Underground mining activity showed encouraging signs of improvement, with total ore movement reaching 239,380 tonnes at 3.7 g/t gold. Notably, the underground operation surpassed a 1 million tonnes per annum run rate in December, a key milestone that underpins the company’s production ramp-up plans.
Guidance and Cost Outlook
Bellevue revised its FY25 production guidance downward to 150,000-165,000 ounces, reflecting the slower start to the year but forecasting a strong second half. The H2 FY25 production is expected to reach approximately 90,000 ounces, with a project AISC forecast between A$1,750 and A$1,950 per ounce, significantly lower than the December quarter’s elevated costs.
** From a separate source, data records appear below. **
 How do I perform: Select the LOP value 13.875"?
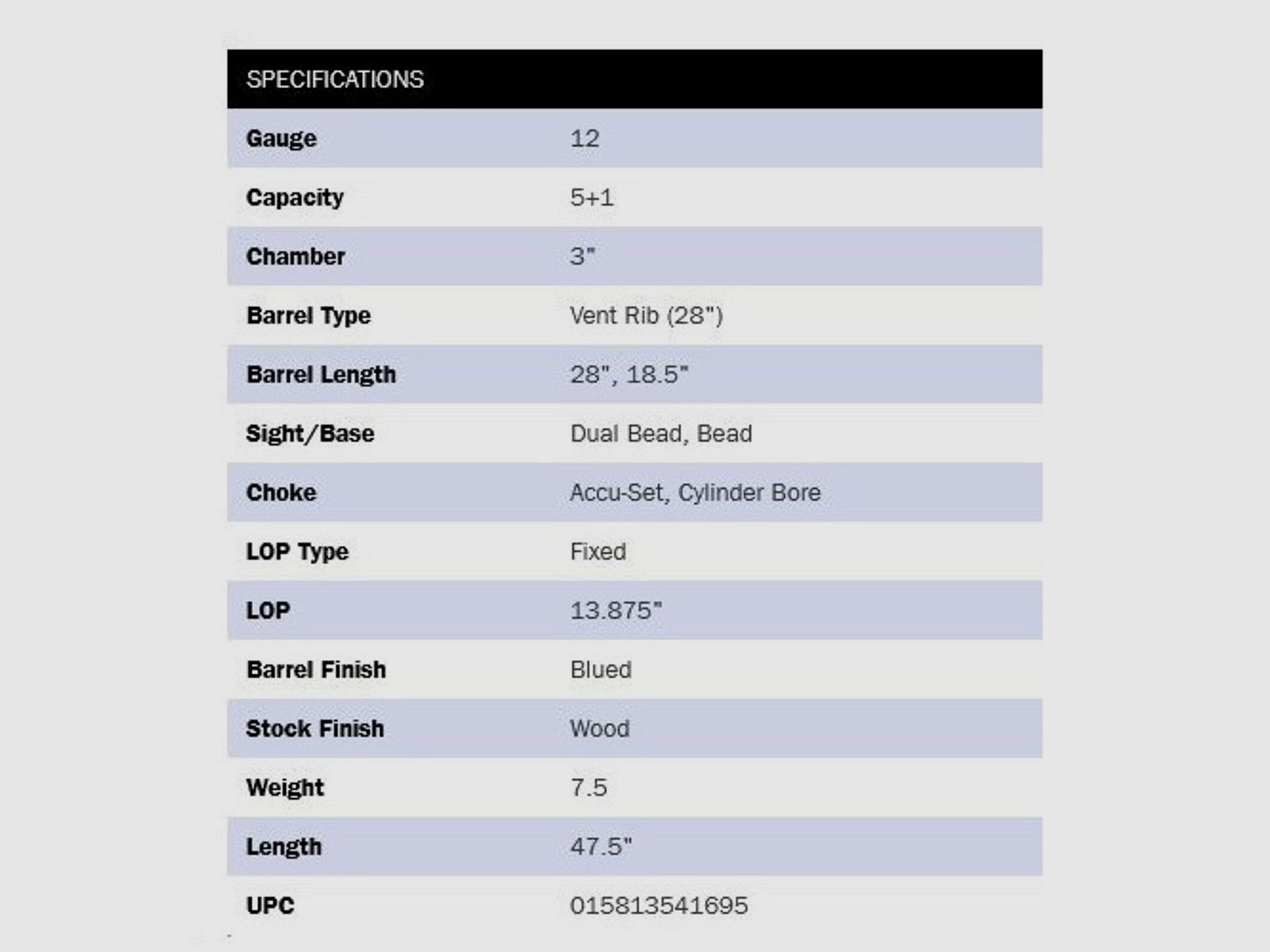[x=615, y=611]
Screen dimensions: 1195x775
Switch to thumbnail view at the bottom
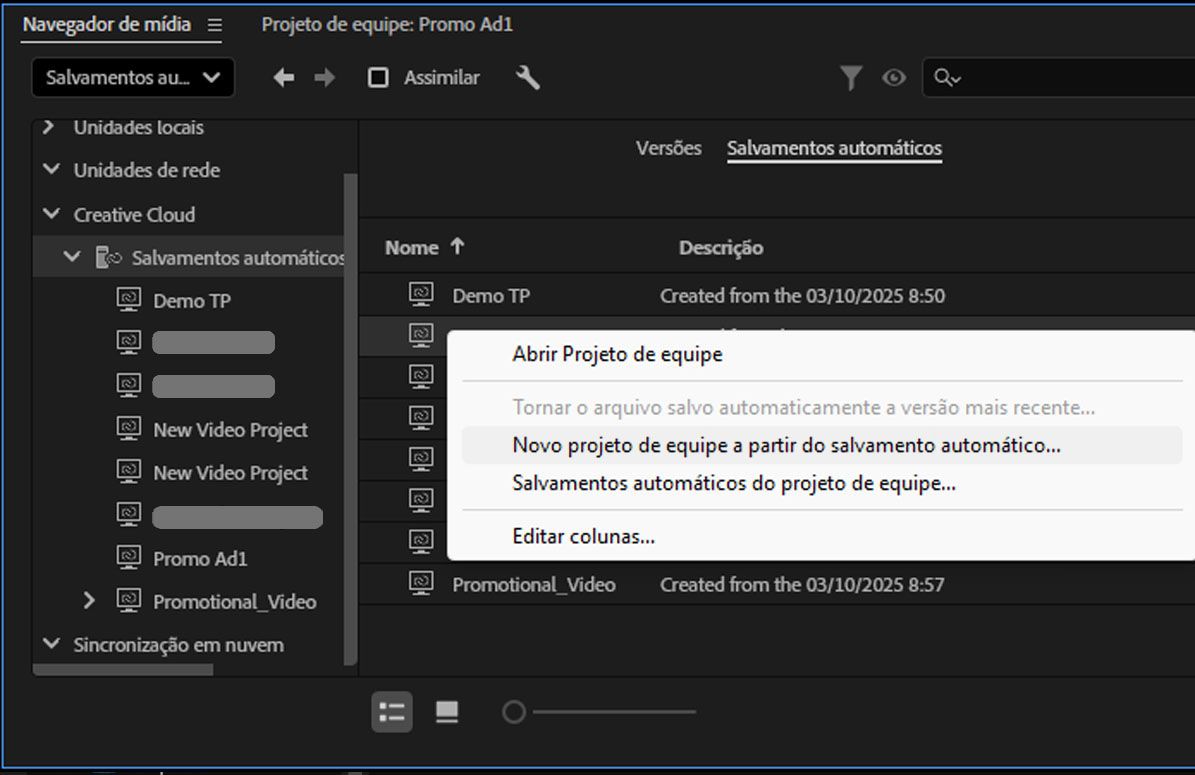(x=446, y=712)
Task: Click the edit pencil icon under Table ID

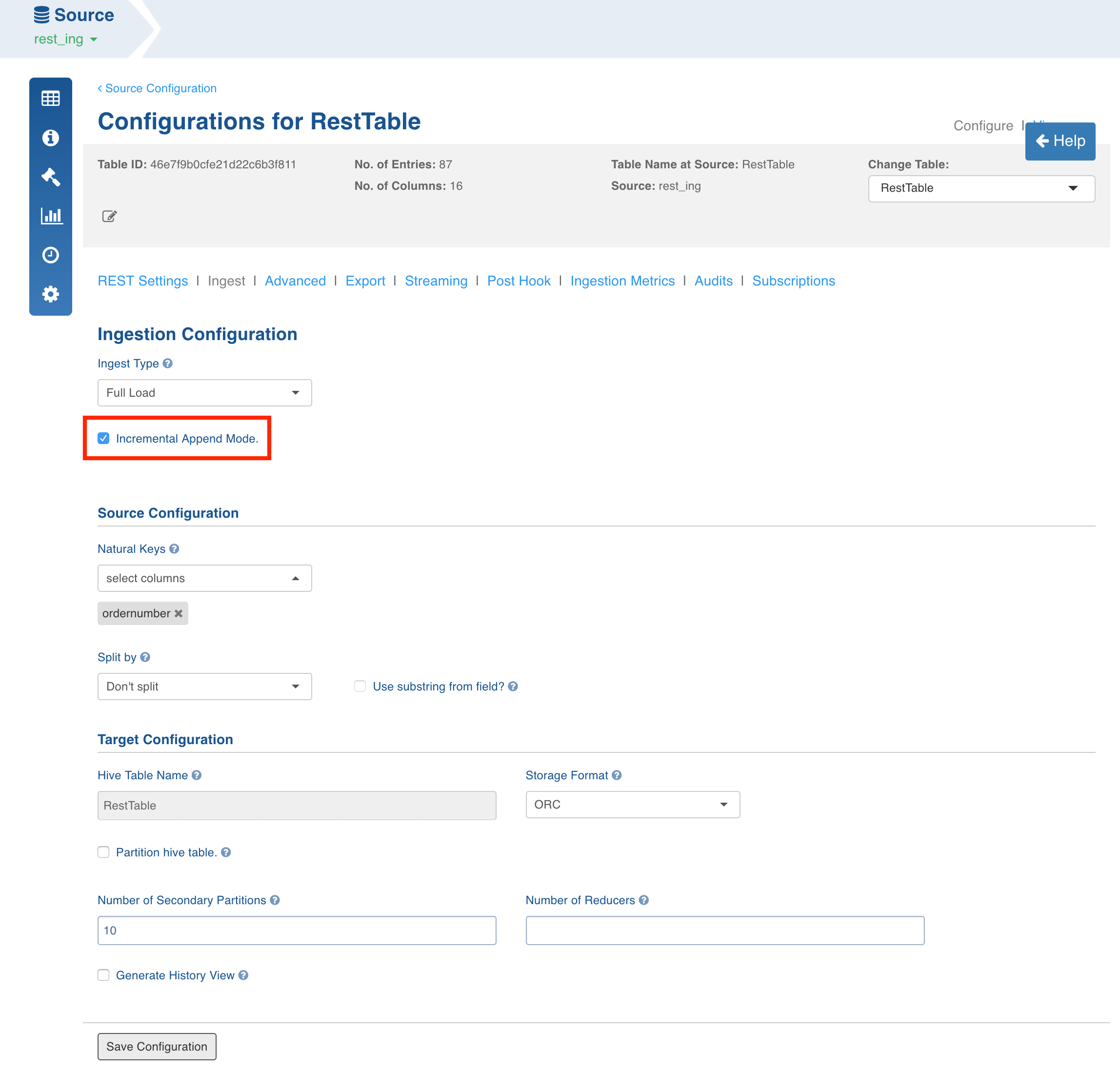Action: (109, 216)
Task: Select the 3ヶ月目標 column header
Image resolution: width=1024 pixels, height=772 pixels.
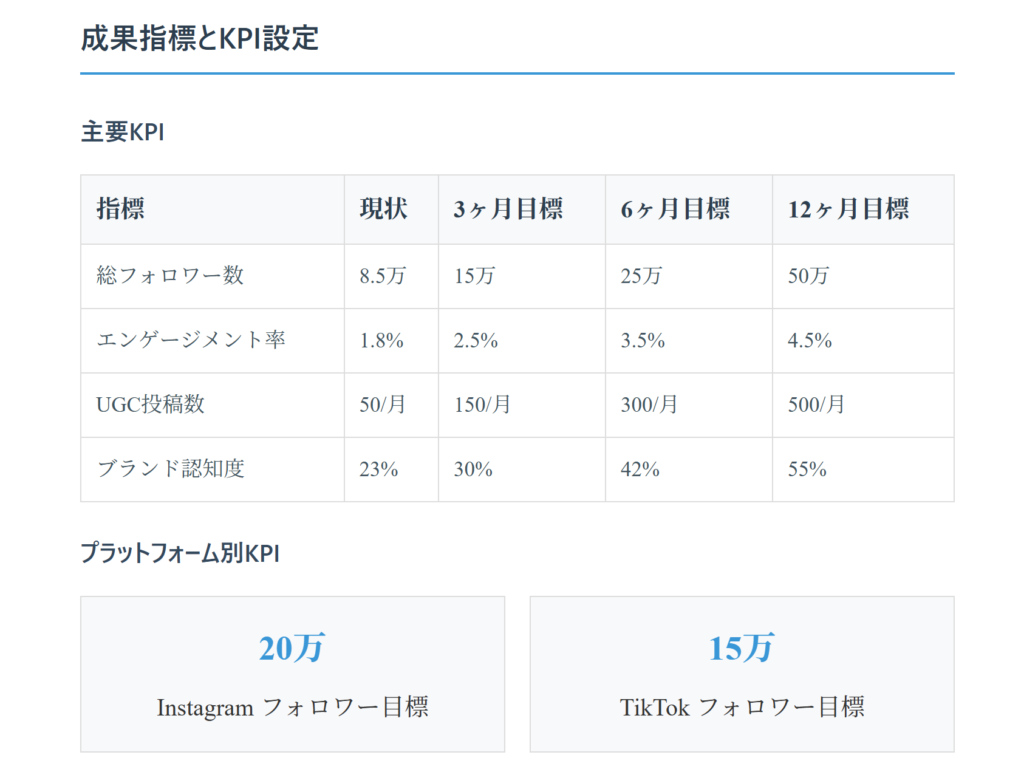Action: pyautogui.click(x=508, y=209)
This cost improvement is driven by increased access to high-grade mining areas such as Armand, Marceline, and Bellevue South/Viago, as well as operational efficiencies from recent infrastructure upgrades including ventilation and dewatering. The company also reduced its growth capital and exploration budget to around A$155 million from an earlier estimate of A$175 million, reflecting a more measured capital deployment aligned with operational progress.
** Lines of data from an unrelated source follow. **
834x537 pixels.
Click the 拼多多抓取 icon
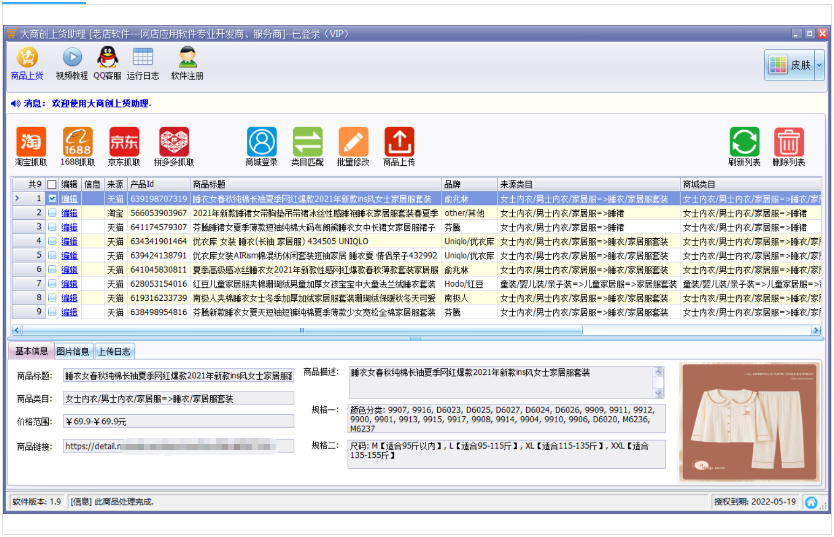point(173,142)
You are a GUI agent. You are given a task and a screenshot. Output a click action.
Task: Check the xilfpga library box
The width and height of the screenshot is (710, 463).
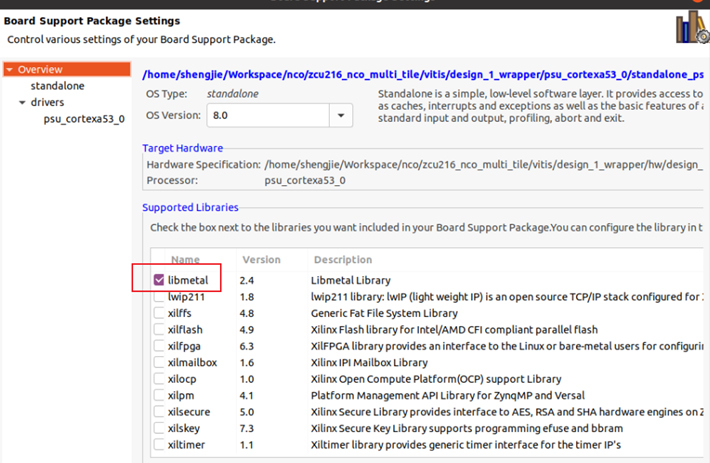click(159, 346)
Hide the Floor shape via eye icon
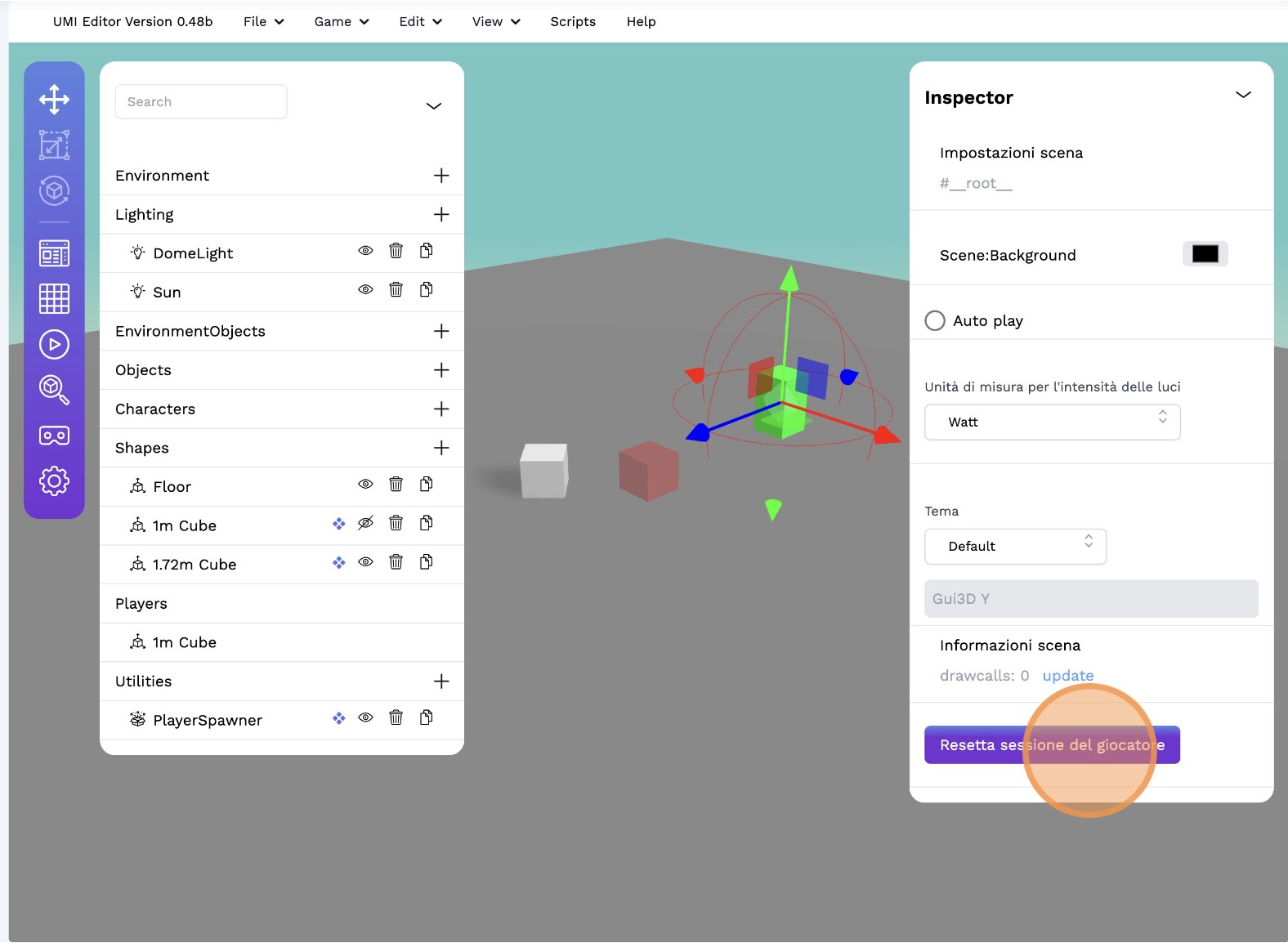Screen dimensions: 1288x943 coord(365,485)
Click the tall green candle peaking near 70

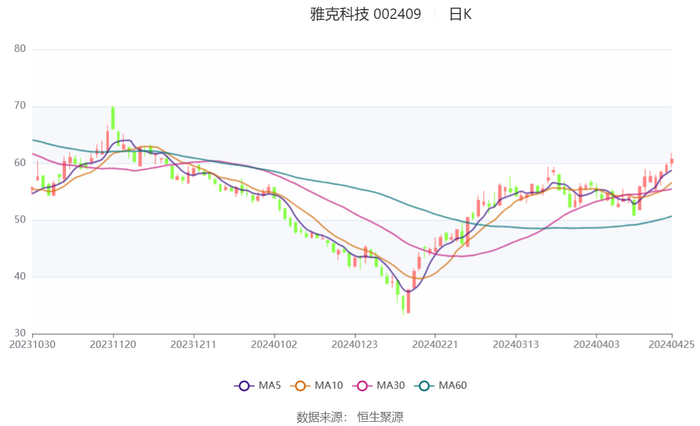pyautogui.click(x=112, y=119)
Exploration Success and Resource Development
Bellevue’s underground drilling program remains robust, with over 33,000 metres completed in the quarter and a fifth rig added at the end of the period. Recent grade control drilling results have been impressive, with multiple high-grade intercepts reported across key mining centres. These results provide strong support for the planned production ramp-up and reinforce confidence in the mine’s long-term resource base.
Financial Position and Debt Restructure
The company reported a negative free cash flow of A$25 million for the quarter, largely due to ongoing investment in growth and exploration. However, a significant debt restructure with Macquarie Bank was completed on schedule, leaving Bellevue with A$100 million of bank debt and no minimum scheduled repayments until calendar year 2027. This improved financial flexibility is critical as the company executes its growth strategy.
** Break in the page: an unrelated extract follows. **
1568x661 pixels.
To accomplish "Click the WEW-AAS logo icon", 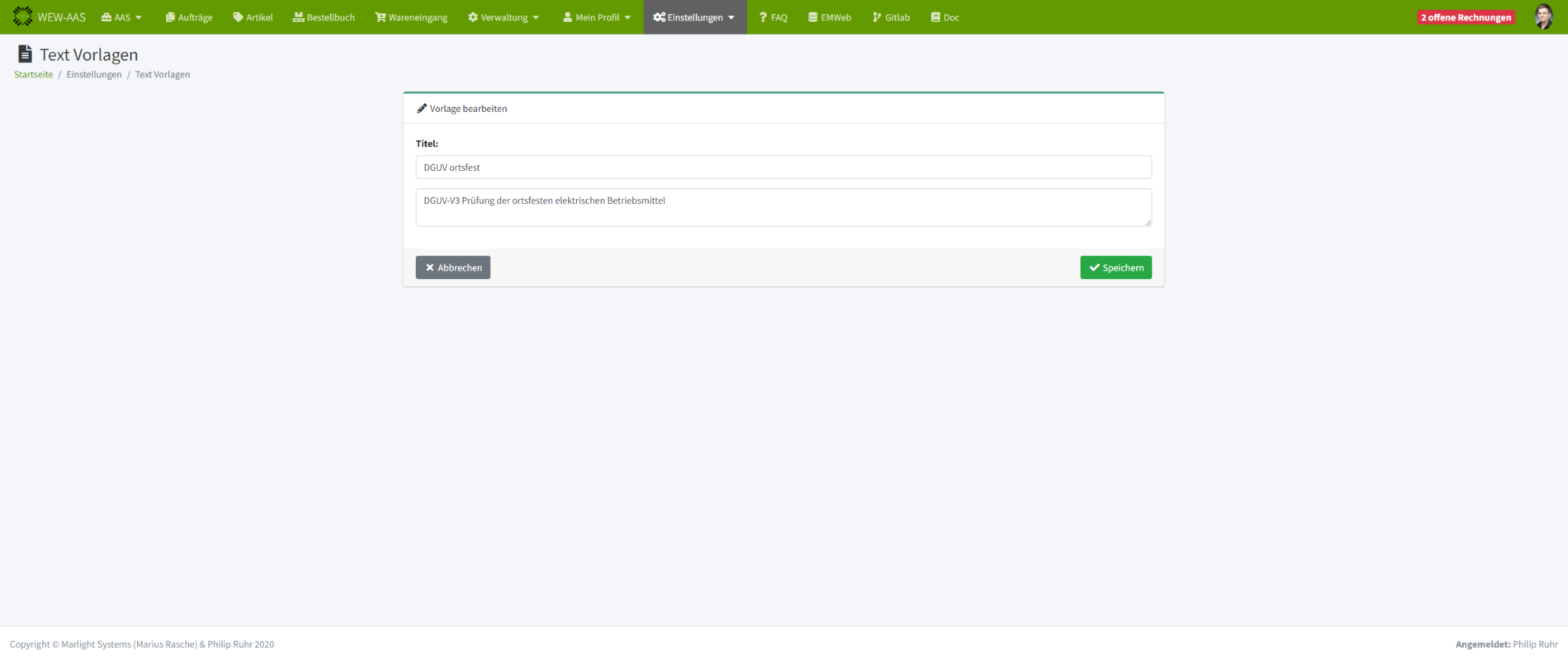I will click(23, 16).
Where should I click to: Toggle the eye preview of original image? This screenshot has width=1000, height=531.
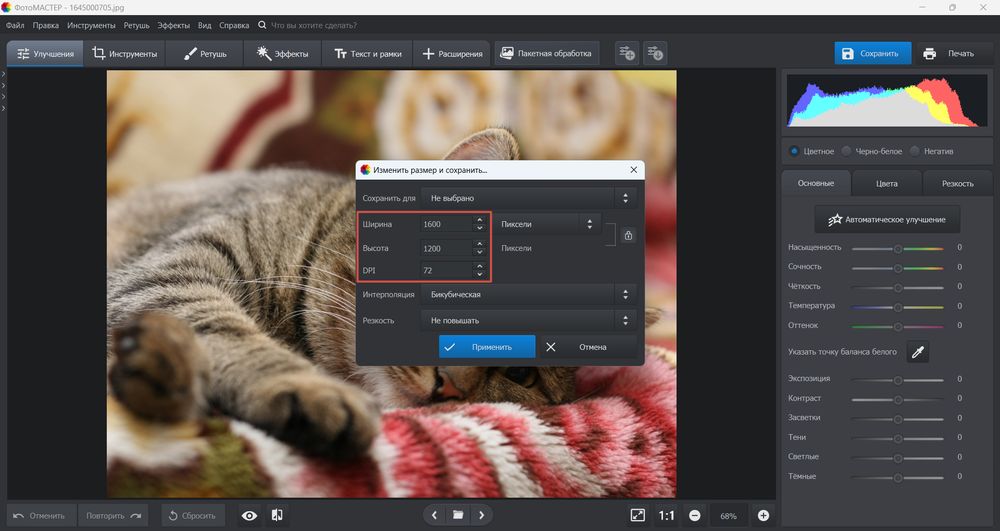click(249, 515)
Sustainability and Renewable Energy Initiatives
On the sustainability front, Bellevue is making notable strides. The 27 MW solar farm and 15 MW / 29 MWh Battery Energy Storage Solution (BESS) are now fully operational, enabling the mine to achieve a record 50% renewable energy penetration in December 2024. The company has also commenced construction of four 6 MW wind turbines, expected to be commissioned in the second half of FY25.
These initiatives position Bellevue to become Australia’s first gold miner to achieve net-zero Scope 1 and Scope 2 greenhouse gas emissions by 2026, a significant milestone that aligns with growing investor and stakeholder expectations around environmental responsibility.
Looking Ahead
Managing Director Darren Stralow highlighted the positive trajectory: "The investments we have made in infrastructure and mine development are starting to bear fruit. As we move into richer ore zones, production will increase, costs will fall, and free cash flow will grow. Our commitment to sustainability remains unwavering as we target net-zero emissions next year."
With the underground operation now fully feeding the mill and a clear path to higher grades and production rates, Bellevue is well positioned to deliver on its ambitious growth and sustainability targets in the coming quarters.
Bottom Line?
Bellevue’s operational upgrades and sustainability commitments set the stage for a transformative year ahead, but execution risks remain as production scales.
Questions in the middle?
- Will Bellevue sustain the projected >200,000oz annualised production rate beyond FY25?
- How will fluctuating gold prices impact the company’s revised AISC and free cash flow forecasts?
- What are the potential challenges in commissioning the new wind turbines and achieving net-zero emissions by 2026?